Dünyayı kasıp Kavuran kısa sürede binlerce cana kıyan Koronavirüs, Onlarca ocağı söndürdü.

Sadece ekonomiyi değil, sosyal hayatı da altüst etti.

Korona salgını sayesinde sağlımızın ne kadar önemli bir varlık olduğunu yeniden fark ettik.

Bilim ve teknolojinin önemini, modern tıbbın vazgeçilmezliğini yeniden fark ettik.

Ne yazalım, ne yapalım, böyle günlerde?

Yazı yazmak da zor. 

“Kasap et, koyun can derdinde” dediğimiz bir zamandayız.

Hepimizin risk altında olduğu günleri yaşıyoruz.

Çin’de ilk çıktığında muhtemelen öyle çok da korkutucu boyutlarda değildi.

İlk birkaç hafta yaşanan ölümlerden sonra bile insanlar Çin dışına çıkacağına çok ihtimal vermiyordu… Ama işin seyri değişti.

Koronavirüs şimdi sadece Çin’in değil, artık tüm dünyanın ortak problemi!

Virüsün salgın olmaktan çıkarılıp pandemi (yani tüm herkesi ilgilendiren bir hastalık) olması bunun en belirgin işareti.

Üstelik, şu anda belki de bu virüse karşı en az tehdidi yaşayan ülke Çin oldu.

Vaka sayısı da ölümler de bir hayli düştü.

Dün itibariyle tespit edilen vaka neredeyse yok denecek kadar geriledi!

Esas tehlike şimdi dünyanın geri kalınında kol geziyor!

Özellikle de Avrupa… Sonra biz…

Türkiye virüse karşı en iyi direnin ülkelerden birisi.

Sağlık bakanlığı bugüne kadar müthiş bir çalışma yürüttü.

İlgili bakanlıklar bu konuda ciddi bir sınav verdi.

Yurda girişler, tedbirler konusunda önlemler yerindeydi.

Uzmanlar zaten gerekli uyarıları yapıyor.

 Tüm önlemler üst düzeye çıkarıldı.

Fakat tüm bunlara rağmen hala uyarıları dikkate almayan, virüse engel olunmasının önüne geçecek önlemleri yapmayan insan sayısı fazla!

Bu işin hiç şakası yok!

Biz önlemlerimizi bireysel olarak alacağız.

Etrafımızdaki insanların da almasını sağlayacağız!

Ama bu önlemleri alırken de hak, hukuk, insanlığı bir kenara bırakmayacağız.

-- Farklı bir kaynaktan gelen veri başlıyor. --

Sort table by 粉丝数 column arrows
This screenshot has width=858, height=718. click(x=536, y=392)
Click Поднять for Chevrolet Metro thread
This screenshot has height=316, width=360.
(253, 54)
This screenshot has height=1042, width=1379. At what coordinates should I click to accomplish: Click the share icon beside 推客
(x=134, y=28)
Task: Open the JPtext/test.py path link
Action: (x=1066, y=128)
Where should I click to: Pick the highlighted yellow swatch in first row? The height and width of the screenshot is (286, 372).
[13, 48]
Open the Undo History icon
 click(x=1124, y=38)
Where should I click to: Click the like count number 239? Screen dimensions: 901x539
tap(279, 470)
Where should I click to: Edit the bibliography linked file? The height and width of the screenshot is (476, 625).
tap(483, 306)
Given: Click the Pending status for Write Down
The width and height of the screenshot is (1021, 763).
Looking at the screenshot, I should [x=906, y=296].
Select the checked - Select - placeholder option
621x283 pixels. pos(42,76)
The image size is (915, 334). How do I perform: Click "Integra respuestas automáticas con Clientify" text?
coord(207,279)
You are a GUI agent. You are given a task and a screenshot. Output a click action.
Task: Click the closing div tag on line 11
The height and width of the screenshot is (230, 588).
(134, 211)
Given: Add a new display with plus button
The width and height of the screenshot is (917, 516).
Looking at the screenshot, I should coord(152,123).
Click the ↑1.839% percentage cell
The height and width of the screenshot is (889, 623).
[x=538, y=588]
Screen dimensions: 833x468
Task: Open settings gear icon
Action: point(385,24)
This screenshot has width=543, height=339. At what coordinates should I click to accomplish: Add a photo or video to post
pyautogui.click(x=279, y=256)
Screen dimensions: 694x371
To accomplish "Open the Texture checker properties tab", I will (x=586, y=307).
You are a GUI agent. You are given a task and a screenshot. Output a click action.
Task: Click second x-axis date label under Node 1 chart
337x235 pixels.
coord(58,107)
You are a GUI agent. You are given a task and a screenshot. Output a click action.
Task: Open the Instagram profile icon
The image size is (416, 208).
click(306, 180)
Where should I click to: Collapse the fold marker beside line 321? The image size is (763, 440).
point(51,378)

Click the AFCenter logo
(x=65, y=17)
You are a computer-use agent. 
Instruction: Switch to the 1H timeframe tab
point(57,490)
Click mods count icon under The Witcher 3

Bu bir kıtlık değil, virüs salgınıdır.

Her şeye rağmen yiyecek, içecek bir şeyler bulmaya devam edeceğiz.

İnsanların hastalanması ile yiyecek, içecek, hijyen ürünlerinin tükenmesini bir tutmaya gerek yok. Böyle bir şey yaşanmayacağına inanıyorum.

Kahramanmaraş’ta şu an her şey normal.

Sokaklar neredeyse boş, boş gezenlerde Lütfen işin ciddiyetine varsın.

 Ama virüsün dünyayı kasıp kavurduğu görülünce de “Vaka yok.” Deyip bunun rahatlığı ile hareket etmek ise çok hayati bir hata olur!

Varsa bu işin yayılmamasını sağlayacağız.

Olmasının önüne geçerken olduğunda ise ciddi bir bilinç ile hareket edeceğiz.

Şüphe varsa kaçmak yerine hemen ilgili hastaneye başvuracağız.

Kaçmak çare olsaydı Çin bu salgından kurtulan ilk ülke olurdu.

Ama salgının başlamasıyla yaptıkları kaçış ülke için tam bir felakete döndü.

Hastalığı bu kez dört bir yana bulaştırdılar.

Biz bu hataya düşmeyelim.

Tedbiri bırakmayalım.

İnsanlığımızdan olmayalım.

Günlerdir önemli uyarılar yapılıyor.

“Evde Kal” çağrıları ile mümkün mertebe dışarı çıkmayın deniliyor!

Bu süreçte bize düşen tedbiri almak.

Rahatlık, başıboşluk büyük bir felaketin küçük tetikleyicisi olacak.

Bu işin Şakası Ölümdür, Ölüm.

Evde Kal Türkiyem, Evde Kal Kahramanmaraş’ım.